Exercise brief:
Each line below from the one containing "Instruction: Expand the 基础信息 menu item" through the one containing "Given: Click the orange preset name display" should be output exactly as it stands, and no other line should appear.

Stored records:
Content starts
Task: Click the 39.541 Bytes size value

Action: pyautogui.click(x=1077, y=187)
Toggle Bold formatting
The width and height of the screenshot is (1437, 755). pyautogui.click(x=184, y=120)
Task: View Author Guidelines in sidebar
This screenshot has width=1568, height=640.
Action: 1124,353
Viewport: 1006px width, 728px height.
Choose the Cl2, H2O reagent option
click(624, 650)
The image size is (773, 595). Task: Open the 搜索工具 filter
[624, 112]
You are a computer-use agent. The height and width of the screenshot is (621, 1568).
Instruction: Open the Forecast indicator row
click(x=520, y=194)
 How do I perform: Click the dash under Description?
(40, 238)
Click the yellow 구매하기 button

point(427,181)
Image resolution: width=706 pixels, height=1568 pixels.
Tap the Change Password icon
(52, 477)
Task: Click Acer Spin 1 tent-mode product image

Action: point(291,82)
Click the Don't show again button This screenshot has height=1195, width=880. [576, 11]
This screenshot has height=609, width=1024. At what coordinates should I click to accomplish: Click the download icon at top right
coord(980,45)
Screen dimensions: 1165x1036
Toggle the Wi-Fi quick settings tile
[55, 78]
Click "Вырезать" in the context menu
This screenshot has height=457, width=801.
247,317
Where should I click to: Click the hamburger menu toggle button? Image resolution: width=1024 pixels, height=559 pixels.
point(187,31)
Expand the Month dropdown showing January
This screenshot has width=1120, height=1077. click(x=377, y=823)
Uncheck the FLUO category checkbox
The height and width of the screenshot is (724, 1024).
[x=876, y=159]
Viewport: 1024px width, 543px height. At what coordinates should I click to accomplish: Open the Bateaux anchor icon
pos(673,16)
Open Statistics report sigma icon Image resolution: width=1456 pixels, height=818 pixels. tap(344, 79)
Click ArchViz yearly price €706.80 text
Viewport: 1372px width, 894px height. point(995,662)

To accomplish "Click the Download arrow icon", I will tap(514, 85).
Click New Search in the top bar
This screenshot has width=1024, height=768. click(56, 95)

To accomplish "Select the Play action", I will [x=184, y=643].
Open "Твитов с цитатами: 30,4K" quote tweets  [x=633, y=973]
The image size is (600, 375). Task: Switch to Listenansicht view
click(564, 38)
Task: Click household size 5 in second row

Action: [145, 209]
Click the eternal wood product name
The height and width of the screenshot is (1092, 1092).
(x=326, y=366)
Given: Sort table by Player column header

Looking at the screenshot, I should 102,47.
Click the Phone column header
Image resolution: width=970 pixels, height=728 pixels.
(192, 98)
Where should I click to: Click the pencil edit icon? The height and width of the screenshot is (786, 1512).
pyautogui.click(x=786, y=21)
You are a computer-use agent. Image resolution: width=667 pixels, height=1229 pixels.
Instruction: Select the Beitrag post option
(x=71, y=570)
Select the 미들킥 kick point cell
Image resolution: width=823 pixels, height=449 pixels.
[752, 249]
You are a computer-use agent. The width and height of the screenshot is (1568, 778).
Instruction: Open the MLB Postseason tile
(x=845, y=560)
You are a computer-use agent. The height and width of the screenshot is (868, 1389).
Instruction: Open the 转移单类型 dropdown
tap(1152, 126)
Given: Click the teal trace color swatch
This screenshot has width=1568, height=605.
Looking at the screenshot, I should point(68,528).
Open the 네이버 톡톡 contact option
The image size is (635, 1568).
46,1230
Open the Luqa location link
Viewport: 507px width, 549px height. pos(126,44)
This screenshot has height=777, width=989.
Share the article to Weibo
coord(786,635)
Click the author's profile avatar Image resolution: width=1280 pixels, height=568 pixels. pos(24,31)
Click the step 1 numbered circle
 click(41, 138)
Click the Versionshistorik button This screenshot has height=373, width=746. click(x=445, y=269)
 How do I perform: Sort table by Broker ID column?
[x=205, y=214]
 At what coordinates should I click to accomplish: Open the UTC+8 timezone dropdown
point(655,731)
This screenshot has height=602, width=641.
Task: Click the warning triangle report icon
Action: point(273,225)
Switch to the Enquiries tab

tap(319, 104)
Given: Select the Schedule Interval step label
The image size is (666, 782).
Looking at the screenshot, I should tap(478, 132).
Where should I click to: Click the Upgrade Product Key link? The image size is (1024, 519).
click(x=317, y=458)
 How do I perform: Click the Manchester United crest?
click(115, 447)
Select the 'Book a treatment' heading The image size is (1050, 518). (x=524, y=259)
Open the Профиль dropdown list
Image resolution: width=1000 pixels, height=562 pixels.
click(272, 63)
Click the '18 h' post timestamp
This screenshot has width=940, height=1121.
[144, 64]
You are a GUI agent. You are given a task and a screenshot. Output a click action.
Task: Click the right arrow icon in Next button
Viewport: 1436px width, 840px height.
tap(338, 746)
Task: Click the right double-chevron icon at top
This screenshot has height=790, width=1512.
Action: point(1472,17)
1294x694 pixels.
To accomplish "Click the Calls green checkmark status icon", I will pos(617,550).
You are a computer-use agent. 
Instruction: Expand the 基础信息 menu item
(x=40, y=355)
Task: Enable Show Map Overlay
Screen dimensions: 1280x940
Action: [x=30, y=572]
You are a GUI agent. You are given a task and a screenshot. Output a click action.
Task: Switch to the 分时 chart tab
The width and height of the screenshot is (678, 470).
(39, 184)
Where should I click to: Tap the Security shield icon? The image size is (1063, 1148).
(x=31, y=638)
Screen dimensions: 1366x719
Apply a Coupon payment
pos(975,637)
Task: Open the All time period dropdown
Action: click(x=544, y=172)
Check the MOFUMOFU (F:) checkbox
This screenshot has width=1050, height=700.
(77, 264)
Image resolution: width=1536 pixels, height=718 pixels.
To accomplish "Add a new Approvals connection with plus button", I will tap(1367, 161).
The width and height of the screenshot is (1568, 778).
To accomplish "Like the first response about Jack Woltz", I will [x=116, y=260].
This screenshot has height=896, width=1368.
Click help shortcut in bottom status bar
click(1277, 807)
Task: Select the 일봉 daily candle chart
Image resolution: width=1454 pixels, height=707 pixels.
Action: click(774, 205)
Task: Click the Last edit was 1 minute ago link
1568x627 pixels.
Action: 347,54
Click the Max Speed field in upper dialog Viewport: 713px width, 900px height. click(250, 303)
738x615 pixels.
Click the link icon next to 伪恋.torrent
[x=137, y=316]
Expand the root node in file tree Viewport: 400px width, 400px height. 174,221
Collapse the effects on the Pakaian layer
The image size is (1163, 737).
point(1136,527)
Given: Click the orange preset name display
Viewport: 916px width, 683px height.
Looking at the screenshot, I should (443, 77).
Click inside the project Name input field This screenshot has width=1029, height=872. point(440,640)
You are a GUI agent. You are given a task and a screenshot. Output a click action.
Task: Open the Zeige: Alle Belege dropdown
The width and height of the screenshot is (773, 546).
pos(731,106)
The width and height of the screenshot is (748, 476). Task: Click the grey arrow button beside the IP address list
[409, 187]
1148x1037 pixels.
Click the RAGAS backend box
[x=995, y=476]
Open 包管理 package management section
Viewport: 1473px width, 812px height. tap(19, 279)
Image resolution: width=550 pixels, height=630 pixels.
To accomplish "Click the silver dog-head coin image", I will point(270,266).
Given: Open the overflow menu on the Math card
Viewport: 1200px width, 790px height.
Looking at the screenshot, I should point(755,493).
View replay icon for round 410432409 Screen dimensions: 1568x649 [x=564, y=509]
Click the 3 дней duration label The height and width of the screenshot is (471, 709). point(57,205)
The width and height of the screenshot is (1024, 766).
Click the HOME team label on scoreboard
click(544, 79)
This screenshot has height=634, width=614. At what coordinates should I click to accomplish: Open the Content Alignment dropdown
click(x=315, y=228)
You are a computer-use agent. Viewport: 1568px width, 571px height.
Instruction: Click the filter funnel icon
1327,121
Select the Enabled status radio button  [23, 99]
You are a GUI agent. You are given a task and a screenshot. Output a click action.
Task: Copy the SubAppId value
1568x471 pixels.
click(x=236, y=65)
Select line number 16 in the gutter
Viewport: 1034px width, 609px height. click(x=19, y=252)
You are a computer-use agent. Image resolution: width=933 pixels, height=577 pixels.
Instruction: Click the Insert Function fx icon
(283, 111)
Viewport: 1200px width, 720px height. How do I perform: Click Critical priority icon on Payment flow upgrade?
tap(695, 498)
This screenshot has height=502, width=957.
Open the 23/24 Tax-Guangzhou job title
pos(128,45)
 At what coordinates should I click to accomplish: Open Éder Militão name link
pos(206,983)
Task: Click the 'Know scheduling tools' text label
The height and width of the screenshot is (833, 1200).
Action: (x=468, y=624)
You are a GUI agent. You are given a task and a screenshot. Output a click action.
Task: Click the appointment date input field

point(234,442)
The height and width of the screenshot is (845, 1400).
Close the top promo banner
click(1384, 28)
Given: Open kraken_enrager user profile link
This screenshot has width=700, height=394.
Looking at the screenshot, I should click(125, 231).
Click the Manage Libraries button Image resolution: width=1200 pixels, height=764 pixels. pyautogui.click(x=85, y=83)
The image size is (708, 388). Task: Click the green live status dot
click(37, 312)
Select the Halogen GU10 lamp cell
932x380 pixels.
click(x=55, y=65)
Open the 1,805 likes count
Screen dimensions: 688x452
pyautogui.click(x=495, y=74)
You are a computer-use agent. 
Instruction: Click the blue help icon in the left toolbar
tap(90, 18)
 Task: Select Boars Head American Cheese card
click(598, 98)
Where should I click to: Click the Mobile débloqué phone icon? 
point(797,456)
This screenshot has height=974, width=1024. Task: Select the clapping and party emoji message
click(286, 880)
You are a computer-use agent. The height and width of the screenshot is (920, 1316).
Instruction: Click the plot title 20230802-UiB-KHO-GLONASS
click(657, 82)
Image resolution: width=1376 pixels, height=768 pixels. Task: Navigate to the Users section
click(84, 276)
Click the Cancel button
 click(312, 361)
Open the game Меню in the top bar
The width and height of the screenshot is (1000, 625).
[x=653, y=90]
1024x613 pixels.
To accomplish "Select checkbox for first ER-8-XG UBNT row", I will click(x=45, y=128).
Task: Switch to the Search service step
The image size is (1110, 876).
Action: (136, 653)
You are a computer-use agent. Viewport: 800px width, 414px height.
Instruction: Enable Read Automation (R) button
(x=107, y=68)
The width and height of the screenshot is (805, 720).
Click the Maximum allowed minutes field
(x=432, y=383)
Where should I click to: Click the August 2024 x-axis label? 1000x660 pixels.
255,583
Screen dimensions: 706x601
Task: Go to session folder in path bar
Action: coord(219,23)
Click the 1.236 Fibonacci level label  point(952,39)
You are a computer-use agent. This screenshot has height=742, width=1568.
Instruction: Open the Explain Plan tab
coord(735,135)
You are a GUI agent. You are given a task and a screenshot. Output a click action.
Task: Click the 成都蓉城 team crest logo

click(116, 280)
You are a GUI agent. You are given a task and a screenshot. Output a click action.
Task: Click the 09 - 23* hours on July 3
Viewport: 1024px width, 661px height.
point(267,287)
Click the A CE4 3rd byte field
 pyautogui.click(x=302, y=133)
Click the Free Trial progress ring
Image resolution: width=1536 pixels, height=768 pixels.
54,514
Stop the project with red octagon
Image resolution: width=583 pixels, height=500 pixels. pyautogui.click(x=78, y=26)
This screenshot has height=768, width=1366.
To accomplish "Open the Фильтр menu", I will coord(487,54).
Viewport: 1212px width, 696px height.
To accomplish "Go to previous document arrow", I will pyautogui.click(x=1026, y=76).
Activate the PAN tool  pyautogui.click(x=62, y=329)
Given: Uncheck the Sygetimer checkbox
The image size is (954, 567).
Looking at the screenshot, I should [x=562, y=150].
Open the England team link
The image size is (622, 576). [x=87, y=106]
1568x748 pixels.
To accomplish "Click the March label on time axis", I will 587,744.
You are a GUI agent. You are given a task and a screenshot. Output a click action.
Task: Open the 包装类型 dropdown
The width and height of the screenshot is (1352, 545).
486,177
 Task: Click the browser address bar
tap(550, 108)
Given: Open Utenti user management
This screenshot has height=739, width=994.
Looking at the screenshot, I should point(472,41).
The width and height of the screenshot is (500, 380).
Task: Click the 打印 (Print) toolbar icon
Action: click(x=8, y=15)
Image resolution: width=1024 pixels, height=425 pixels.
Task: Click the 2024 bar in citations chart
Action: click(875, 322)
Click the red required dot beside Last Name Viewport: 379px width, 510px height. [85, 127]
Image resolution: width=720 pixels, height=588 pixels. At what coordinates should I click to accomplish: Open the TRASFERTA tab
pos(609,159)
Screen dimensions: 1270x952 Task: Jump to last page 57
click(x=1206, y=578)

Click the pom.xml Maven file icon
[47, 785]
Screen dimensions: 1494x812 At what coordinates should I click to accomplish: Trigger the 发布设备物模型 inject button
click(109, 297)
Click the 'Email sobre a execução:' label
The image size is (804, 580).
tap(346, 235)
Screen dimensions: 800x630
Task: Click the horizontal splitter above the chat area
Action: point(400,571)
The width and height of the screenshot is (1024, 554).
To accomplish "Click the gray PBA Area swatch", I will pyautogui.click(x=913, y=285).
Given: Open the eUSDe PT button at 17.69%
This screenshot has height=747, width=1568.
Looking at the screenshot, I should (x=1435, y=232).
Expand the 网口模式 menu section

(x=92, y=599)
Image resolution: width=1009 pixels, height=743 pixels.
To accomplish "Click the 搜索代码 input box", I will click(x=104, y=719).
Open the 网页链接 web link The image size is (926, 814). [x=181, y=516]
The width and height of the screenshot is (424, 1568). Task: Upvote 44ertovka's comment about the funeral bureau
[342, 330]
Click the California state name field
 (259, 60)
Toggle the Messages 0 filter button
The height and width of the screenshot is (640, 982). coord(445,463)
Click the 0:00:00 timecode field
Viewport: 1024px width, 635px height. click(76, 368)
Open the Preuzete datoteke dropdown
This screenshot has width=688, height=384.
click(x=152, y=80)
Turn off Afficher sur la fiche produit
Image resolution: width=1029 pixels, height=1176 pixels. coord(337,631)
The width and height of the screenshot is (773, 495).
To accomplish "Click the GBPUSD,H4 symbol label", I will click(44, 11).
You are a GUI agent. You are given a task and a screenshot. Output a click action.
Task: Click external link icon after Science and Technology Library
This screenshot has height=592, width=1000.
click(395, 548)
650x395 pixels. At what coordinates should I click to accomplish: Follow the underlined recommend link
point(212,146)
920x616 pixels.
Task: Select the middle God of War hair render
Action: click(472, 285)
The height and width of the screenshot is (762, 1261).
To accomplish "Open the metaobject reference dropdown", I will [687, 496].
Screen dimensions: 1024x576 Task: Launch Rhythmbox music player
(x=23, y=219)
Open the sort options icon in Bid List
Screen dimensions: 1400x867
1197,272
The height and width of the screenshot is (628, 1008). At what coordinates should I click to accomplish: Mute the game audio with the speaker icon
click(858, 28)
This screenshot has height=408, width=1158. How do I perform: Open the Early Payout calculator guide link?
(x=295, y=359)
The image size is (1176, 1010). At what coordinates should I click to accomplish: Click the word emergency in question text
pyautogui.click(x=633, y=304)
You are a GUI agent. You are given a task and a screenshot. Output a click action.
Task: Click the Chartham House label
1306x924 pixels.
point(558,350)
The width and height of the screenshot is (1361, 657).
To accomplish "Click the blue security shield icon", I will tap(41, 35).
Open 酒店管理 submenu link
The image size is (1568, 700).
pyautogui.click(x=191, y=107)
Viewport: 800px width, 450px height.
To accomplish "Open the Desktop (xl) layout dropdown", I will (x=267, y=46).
Content ends
Answer area:
Instruction: Expand the 基础信息 menu item
(x=40, y=355)
Task: Enable Show Map Overlay
Screen dimensions: 1280x940
Action: [x=30, y=572]
You are a GUI agent. You are given a task and a screenshot. Output a click action.
Task: Switch to the 分时 chart tab
The width and height of the screenshot is (678, 470).
(39, 184)
Where should I click to: Tap the Security shield icon? The image size is (1063, 1148).
(x=31, y=638)
Screen dimensions: 1366x719
Apply a Coupon payment
pos(975,637)
Task: Open the All time period dropdown
Action: click(x=544, y=172)
Check the MOFUMOFU (F:) checkbox
This screenshot has width=1050, height=700.
(77, 264)
Image resolution: width=1536 pixels, height=718 pixels.
To accomplish "Add a new Approvals connection with plus button", I will tap(1367, 161).
The width and height of the screenshot is (1568, 778).
To accomplish "Like the first response about Jack Woltz", I will [x=116, y=260].
This screenshot has height=896, width=1368.
Click help shortcut in bottom status bar
click(1277, 807)
Task: Select the 일봉 daily candle chart
Image resolution: width=1454 pixels, height=707 pixels.
Action: click(774, 205)
Task: Click the Last edit was 1 minute ago link
1568x627 pixels.
Action: 347,54
Click the Max Speed field in upper dialog Viewport: 713px width, 900px height. click(250, 303)
738x615 pixels.
Click the link icon next to 伪恋.torrent
[x=137, y=316]
Expand the root node in file tree Viewport: 400px width, 400px height. 174,221
Collapse the effects on the Pakaian layer
The image size is (1163, 737).
point(1136,527)
Given: Click the orange preset name display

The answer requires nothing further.